SUPPLIED ENTRIES section start

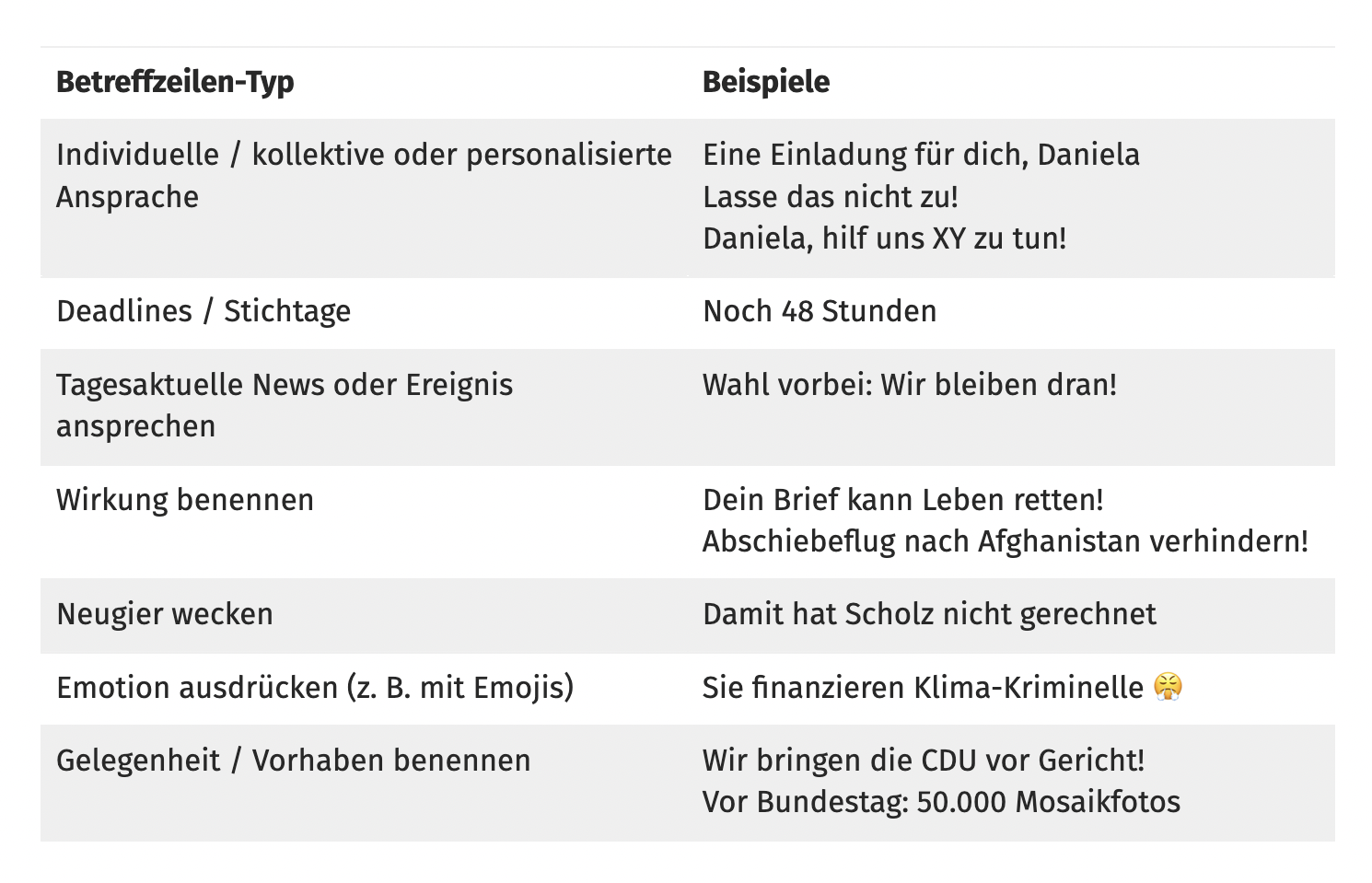The height and width of the screenshot is (883, 1372).
Task: Click the "Wirkung benennen" cell
Action: point(185,500)
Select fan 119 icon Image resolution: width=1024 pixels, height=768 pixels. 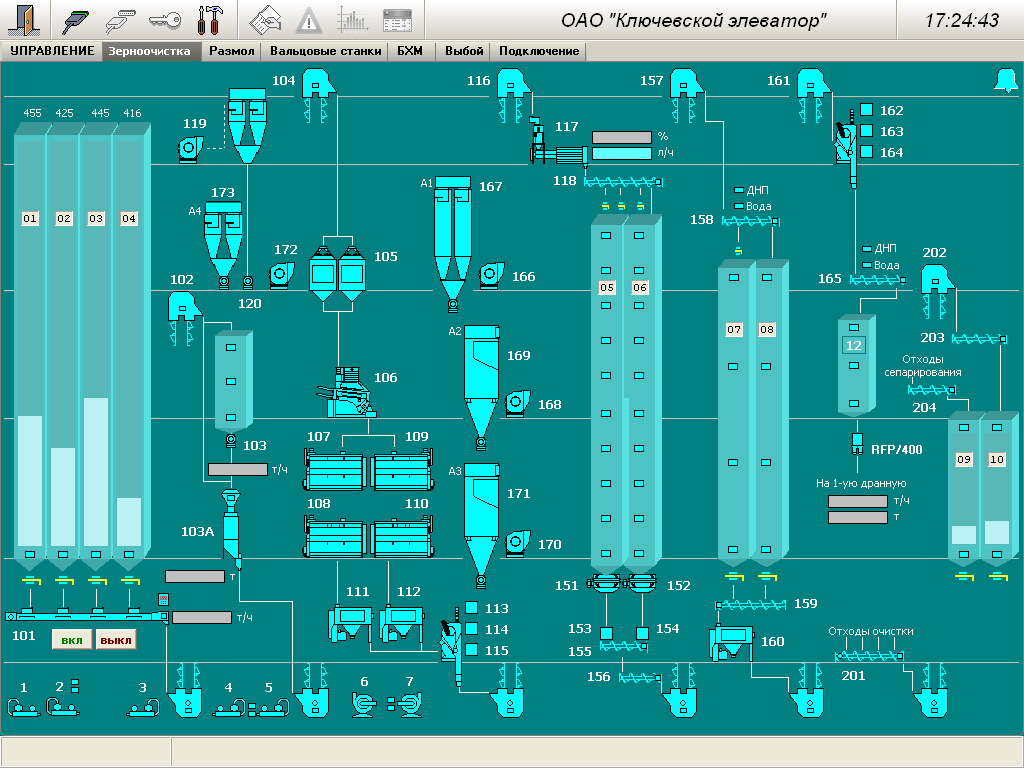[x=190, y=148]
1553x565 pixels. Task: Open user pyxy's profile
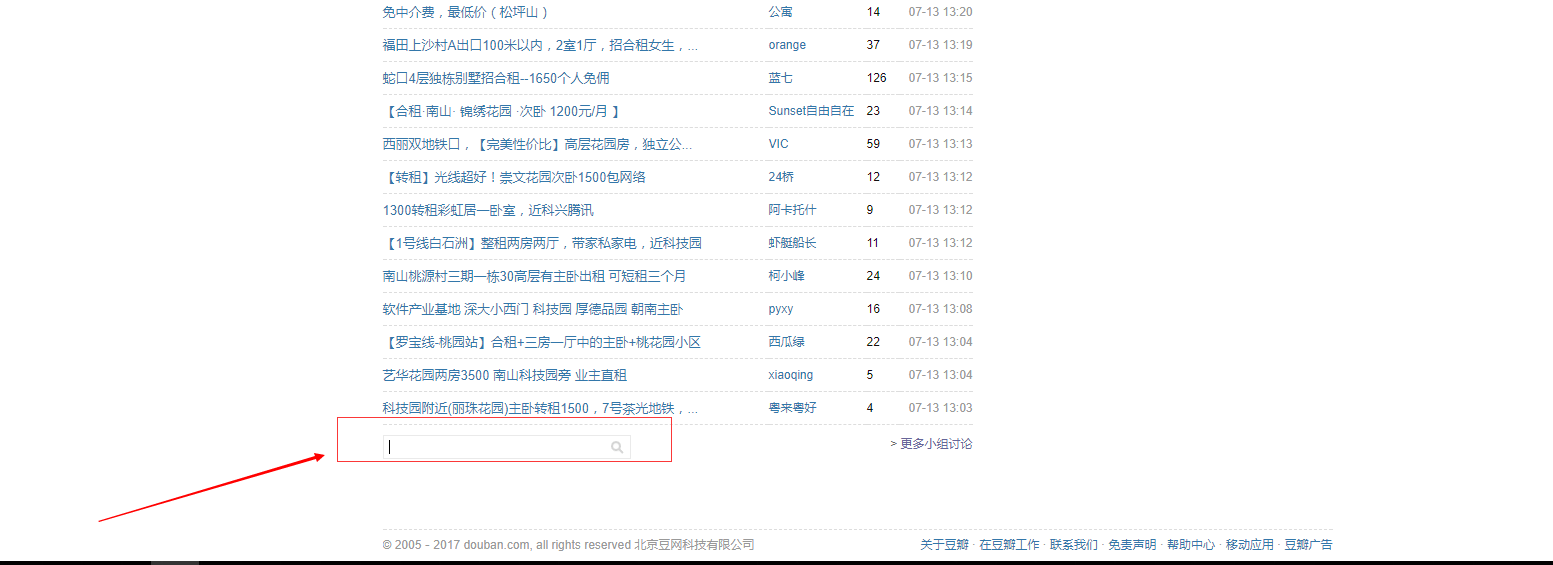coord(781,309)
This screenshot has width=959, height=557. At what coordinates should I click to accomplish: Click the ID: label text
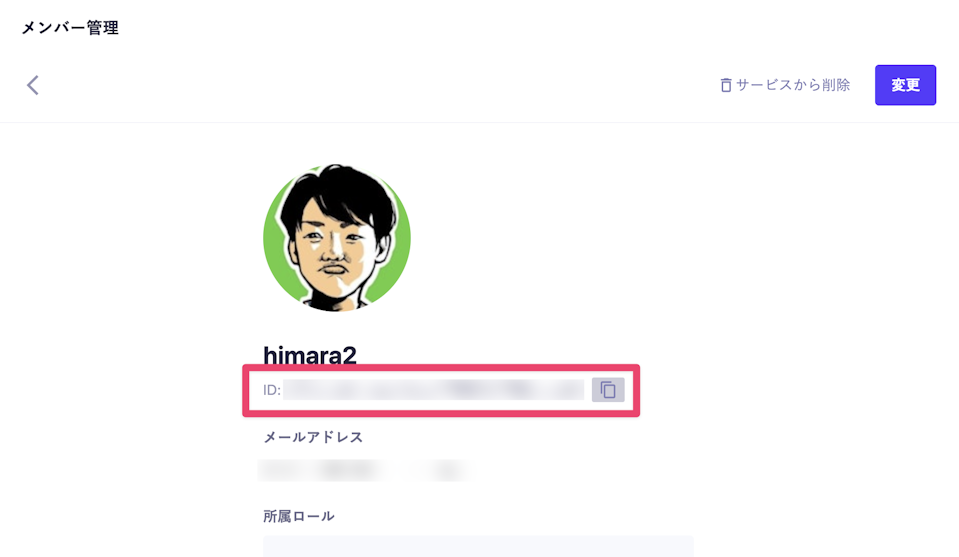[x=271, y=390]
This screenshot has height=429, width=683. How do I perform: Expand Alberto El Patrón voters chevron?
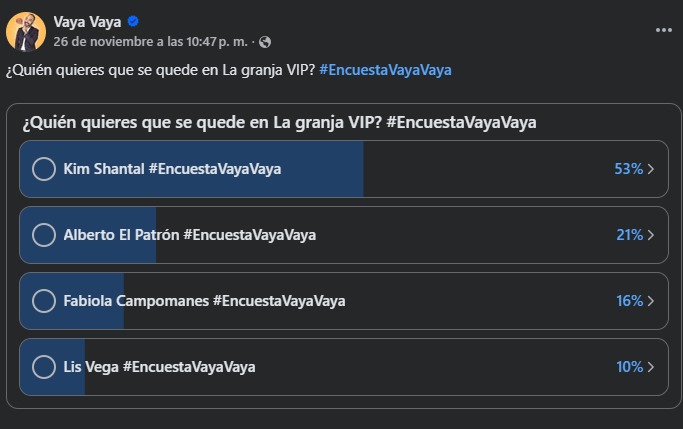651,235
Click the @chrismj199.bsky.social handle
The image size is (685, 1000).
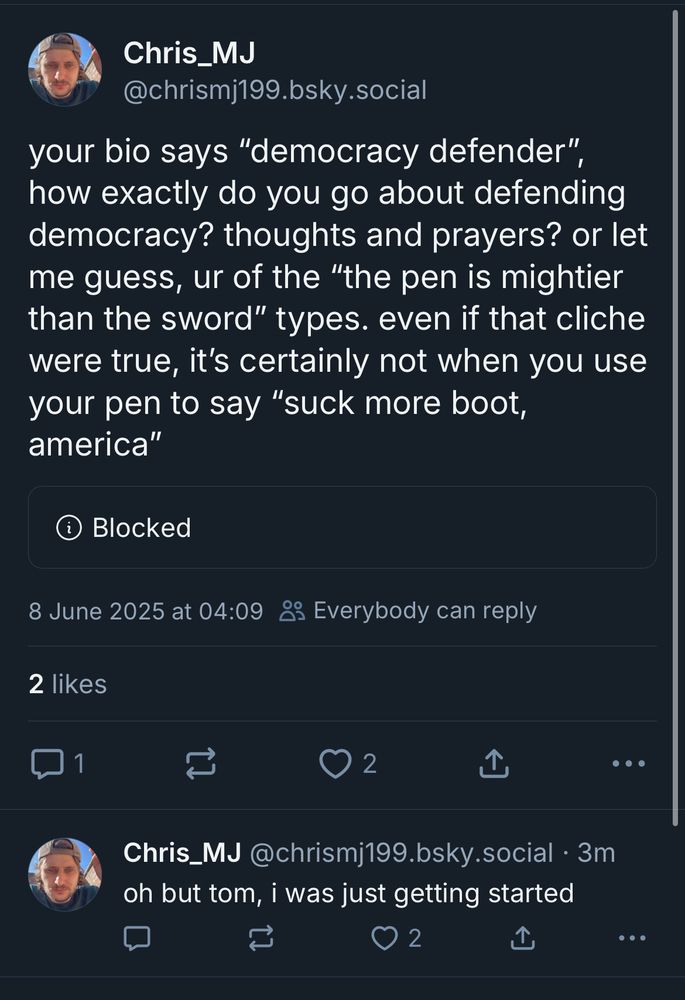coord(273,89)
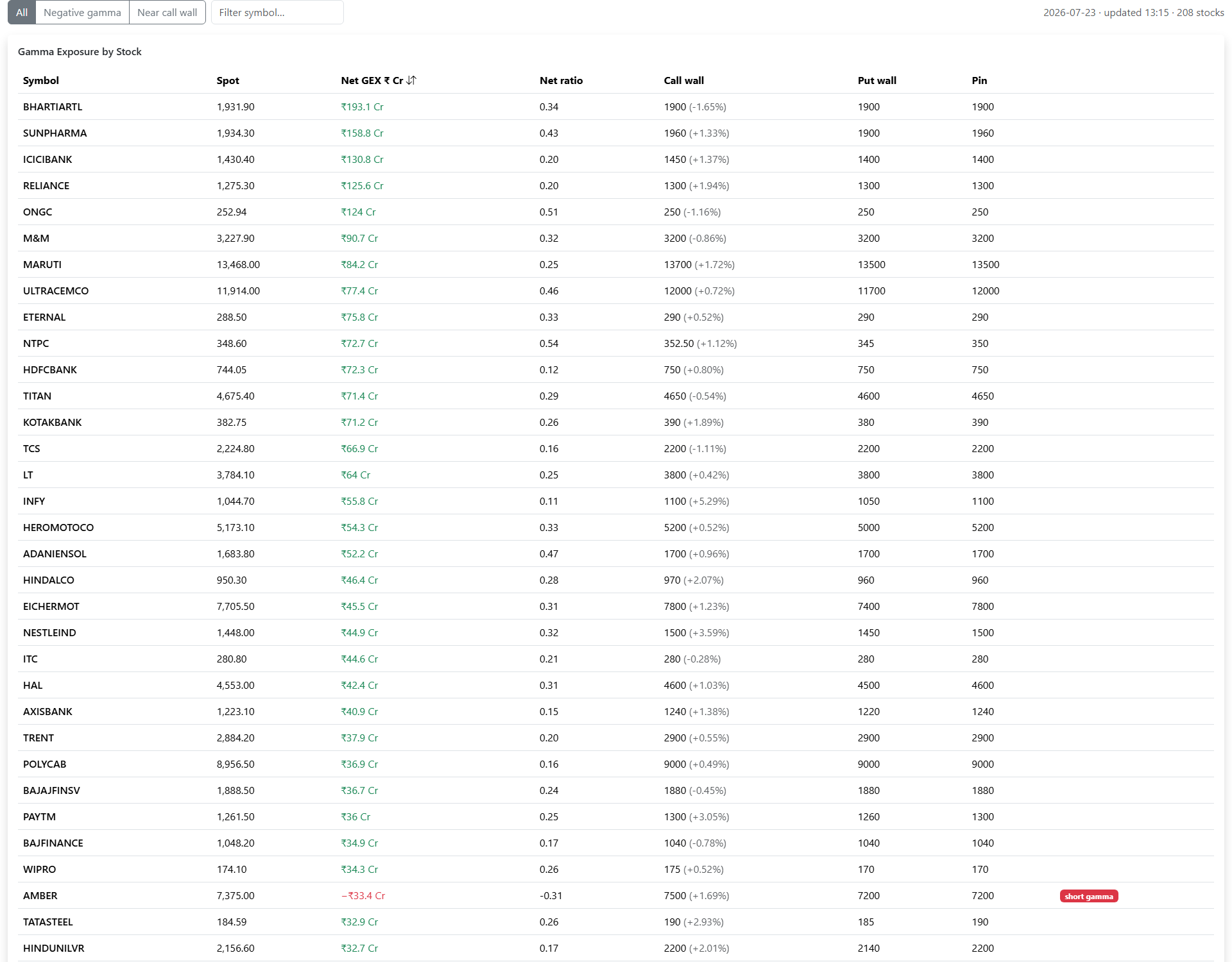The width and height of the screenshot is (1232, 962).
Task: Select the TATASTEEL symbol row
Action: (616, 922)
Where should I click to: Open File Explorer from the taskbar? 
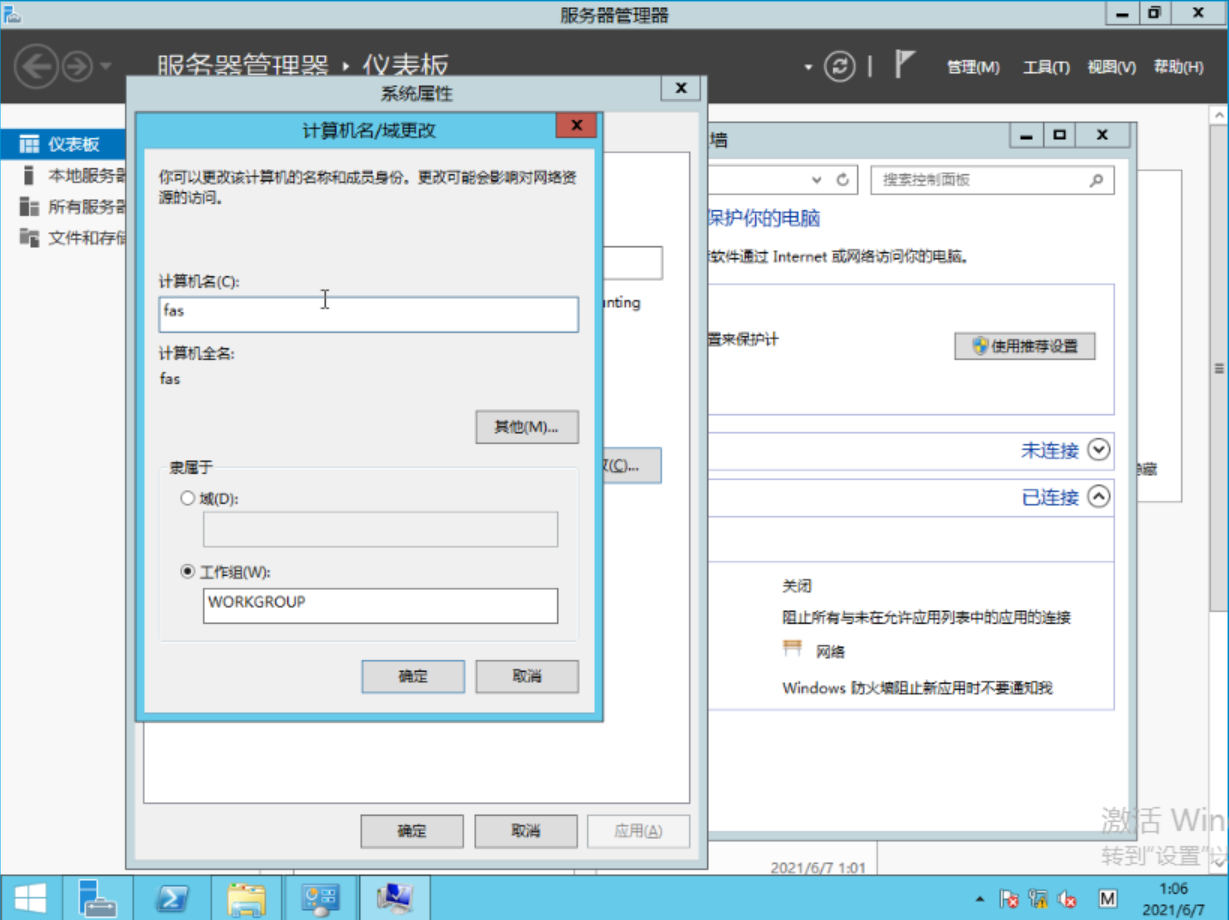pyautogui.click(x=247, y=898)
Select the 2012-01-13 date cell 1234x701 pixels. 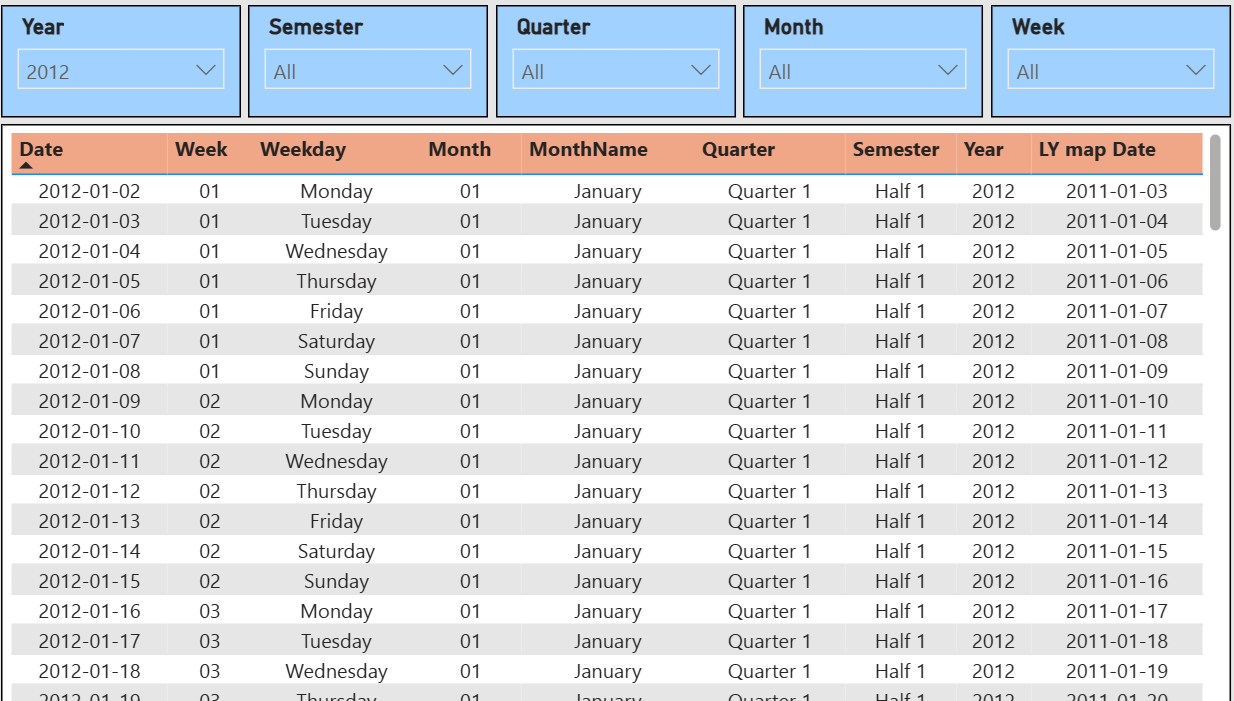point(89,521)
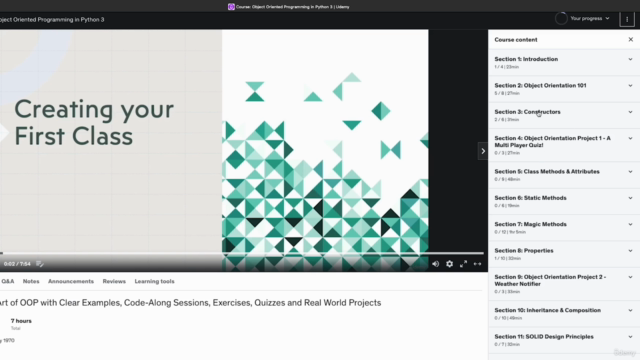Click the progress circle icon
Screen dimensions: 640x360
coord(561,18)
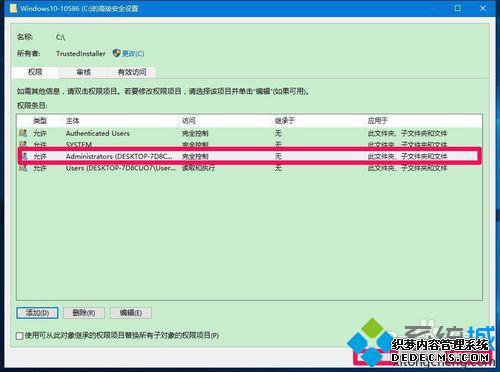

SUPPLIED ENTRIES section end

WHAT YOU ARE ASKED TO DO
Starting at the line above that holds "This screenshot has width=959, height=557.", return each line up to and including the one that holds "Click the @chrismj199.bsky.social handle", exactly as written, minus any pictures.

FINAL ANSWER
This screenshot has width=959, height=557. At what coordinates should I click to accomplish: Click the ID: label text
[x=271, y=390]
This screenshot has height=429, width=683. How do I perform: Expand Alberto El Patrón voters chevron?
651,235
Click the @chrismj199.bsky.social handle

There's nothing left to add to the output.